Front Lawn Funerals and Cemeteries

Front Lawn Funerals and Cemeteries


CREDITS

GUP Author

GUP TEAM



Title

Front Lawn Funerals and Cemeteries

Format

Hardcover / 144 pages / 235 x 350 mm

Price

€62

“There are moments when even to the sober eye of reason, the world of our sad humanity may assume the semblance of Hell.” – Edgar Allen Poe

Halloween has a long tradition but the form that is so well known today is an amalgamation of many different customs from across the western world. From Italy, Scotland and England, minor cultural creations have merged into a commercialised holiday of excess. Small fortunes are spent on decorations, candy and costumes, for only one night a year. This globalised holiday was supposed to puncture the fear surrounding death, evil and horror. Now it is more a grotesque mockery of itself.

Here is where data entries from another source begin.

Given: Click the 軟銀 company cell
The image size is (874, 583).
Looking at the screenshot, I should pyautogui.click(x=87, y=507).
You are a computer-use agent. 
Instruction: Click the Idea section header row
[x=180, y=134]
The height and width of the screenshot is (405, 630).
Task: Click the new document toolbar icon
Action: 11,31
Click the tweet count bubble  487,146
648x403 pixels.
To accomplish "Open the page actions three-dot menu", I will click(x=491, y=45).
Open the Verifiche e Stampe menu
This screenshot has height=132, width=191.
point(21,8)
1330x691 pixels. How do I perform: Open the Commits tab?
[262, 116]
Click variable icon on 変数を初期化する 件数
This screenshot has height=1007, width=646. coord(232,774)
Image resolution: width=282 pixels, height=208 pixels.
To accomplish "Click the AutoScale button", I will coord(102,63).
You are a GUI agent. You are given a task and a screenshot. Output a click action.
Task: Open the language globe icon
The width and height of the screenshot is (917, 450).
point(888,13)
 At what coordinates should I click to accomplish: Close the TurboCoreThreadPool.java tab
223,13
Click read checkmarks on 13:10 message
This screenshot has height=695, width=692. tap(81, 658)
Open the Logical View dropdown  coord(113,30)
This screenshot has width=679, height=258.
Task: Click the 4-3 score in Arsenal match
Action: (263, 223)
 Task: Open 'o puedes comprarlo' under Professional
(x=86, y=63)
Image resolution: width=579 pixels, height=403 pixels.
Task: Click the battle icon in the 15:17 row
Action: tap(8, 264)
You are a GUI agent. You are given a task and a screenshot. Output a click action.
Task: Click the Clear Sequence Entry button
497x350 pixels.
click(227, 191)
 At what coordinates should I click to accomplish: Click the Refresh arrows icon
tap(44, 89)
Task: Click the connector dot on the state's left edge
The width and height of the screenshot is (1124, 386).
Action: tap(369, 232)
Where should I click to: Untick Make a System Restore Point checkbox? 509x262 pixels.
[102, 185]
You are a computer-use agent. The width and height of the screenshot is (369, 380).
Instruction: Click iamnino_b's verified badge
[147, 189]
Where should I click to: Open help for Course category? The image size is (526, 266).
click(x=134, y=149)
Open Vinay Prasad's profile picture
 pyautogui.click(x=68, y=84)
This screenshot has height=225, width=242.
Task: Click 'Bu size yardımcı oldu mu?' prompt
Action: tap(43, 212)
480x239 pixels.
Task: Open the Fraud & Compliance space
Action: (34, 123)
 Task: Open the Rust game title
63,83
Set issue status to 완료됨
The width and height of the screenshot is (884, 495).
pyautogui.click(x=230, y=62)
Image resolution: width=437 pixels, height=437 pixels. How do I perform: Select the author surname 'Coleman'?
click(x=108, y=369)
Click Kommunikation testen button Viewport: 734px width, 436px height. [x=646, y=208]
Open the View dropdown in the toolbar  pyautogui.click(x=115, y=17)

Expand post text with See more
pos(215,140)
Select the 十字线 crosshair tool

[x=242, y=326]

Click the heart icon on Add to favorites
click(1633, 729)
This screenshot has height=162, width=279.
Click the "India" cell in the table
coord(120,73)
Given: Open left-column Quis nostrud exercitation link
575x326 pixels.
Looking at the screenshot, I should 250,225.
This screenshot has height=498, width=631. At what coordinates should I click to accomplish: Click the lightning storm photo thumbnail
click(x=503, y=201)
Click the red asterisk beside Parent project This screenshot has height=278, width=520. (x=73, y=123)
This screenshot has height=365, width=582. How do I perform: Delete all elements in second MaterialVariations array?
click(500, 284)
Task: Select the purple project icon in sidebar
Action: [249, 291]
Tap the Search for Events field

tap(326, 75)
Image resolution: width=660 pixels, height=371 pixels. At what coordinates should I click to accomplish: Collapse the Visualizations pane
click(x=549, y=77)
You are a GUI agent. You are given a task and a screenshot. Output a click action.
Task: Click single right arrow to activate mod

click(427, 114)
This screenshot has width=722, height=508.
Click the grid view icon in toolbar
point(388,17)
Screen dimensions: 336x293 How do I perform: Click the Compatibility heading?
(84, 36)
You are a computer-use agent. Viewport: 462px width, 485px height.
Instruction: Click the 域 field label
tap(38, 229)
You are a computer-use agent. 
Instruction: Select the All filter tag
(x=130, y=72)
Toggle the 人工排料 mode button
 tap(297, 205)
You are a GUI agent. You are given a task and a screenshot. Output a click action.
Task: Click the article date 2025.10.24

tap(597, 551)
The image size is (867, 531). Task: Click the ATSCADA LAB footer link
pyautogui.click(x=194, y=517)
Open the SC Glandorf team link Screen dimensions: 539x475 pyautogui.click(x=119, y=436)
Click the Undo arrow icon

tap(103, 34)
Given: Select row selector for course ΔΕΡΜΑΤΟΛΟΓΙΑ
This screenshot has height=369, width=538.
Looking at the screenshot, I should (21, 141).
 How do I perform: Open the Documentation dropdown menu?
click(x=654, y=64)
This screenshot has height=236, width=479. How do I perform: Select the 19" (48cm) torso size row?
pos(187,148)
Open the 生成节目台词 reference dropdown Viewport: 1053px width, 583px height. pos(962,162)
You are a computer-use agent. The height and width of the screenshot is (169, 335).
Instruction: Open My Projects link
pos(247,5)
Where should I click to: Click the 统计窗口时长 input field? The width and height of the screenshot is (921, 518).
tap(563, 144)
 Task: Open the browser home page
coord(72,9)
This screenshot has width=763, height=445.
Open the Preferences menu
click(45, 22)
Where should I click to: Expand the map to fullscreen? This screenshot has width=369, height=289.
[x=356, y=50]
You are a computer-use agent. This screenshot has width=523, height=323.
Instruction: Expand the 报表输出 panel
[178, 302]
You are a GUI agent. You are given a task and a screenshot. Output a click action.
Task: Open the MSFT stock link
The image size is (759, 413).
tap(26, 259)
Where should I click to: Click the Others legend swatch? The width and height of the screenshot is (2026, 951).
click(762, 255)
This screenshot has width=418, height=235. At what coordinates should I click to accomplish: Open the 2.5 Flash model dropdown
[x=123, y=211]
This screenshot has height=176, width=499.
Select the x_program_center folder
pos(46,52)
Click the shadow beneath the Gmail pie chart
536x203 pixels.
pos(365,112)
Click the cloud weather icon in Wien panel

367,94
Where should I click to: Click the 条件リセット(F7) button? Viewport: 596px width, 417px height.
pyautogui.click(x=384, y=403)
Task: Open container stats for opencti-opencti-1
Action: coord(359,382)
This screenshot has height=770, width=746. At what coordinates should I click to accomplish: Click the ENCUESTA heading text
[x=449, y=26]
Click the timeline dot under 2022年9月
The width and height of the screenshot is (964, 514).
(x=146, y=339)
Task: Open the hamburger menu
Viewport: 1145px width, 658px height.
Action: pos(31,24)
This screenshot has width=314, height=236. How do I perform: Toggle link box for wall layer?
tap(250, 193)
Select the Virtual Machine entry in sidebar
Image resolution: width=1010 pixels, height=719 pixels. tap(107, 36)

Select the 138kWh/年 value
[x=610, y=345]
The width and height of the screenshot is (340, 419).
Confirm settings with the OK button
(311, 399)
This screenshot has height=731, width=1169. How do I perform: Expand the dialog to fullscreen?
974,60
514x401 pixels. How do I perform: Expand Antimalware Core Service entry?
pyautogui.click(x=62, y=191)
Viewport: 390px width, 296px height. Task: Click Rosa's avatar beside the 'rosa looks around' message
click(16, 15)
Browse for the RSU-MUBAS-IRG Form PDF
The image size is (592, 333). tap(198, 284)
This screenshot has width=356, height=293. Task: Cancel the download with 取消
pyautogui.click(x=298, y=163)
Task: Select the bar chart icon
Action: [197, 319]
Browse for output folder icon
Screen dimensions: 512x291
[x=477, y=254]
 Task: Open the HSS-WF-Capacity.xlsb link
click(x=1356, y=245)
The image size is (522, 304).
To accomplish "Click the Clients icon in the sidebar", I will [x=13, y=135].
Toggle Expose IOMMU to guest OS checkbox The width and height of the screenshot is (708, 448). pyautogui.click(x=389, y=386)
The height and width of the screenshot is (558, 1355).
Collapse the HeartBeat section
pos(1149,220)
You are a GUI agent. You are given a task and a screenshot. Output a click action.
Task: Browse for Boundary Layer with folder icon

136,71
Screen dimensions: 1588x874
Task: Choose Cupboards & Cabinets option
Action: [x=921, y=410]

Cameron Jamie (1969, USA) continues the tradition of puncturing fear, though he does so now by revealing these dark spectacles to the light of day. The 53 black and white plates in his new book Front Lawn Funerals andCemeteries show the front gardens of houses from around Los Angeles, where the homeowners have gone particularly over the top in their celebrations, with no regard to local property values. The constructions frequently reference horror movies from the 1980s, with Freddy Krueger still managing to terrorise today’s youths, though they have probably never seen the films.

Apart from the absurdity of the situations and occasional unbelievable lawn beheading, the book also shows the slightly distasteful humour of the homeowners, for example with epitaphs crudely scrawled on to cardboard headstones: “Here lies the body of Lester More, no less, no more.” “Mike Crutch, 1869” or “Disco, the dance that never stood a chance.” The photos are all printed full bleed as landscapes, giving documentary insight into the ghastly extravagances of the ghostly American holiday. Details in the photos do give them more depth, though Front Lawn Funerals and Cemeteries doesn’t exactly aim to be exactly high minded, lending itself instead to a more base and humorous reading.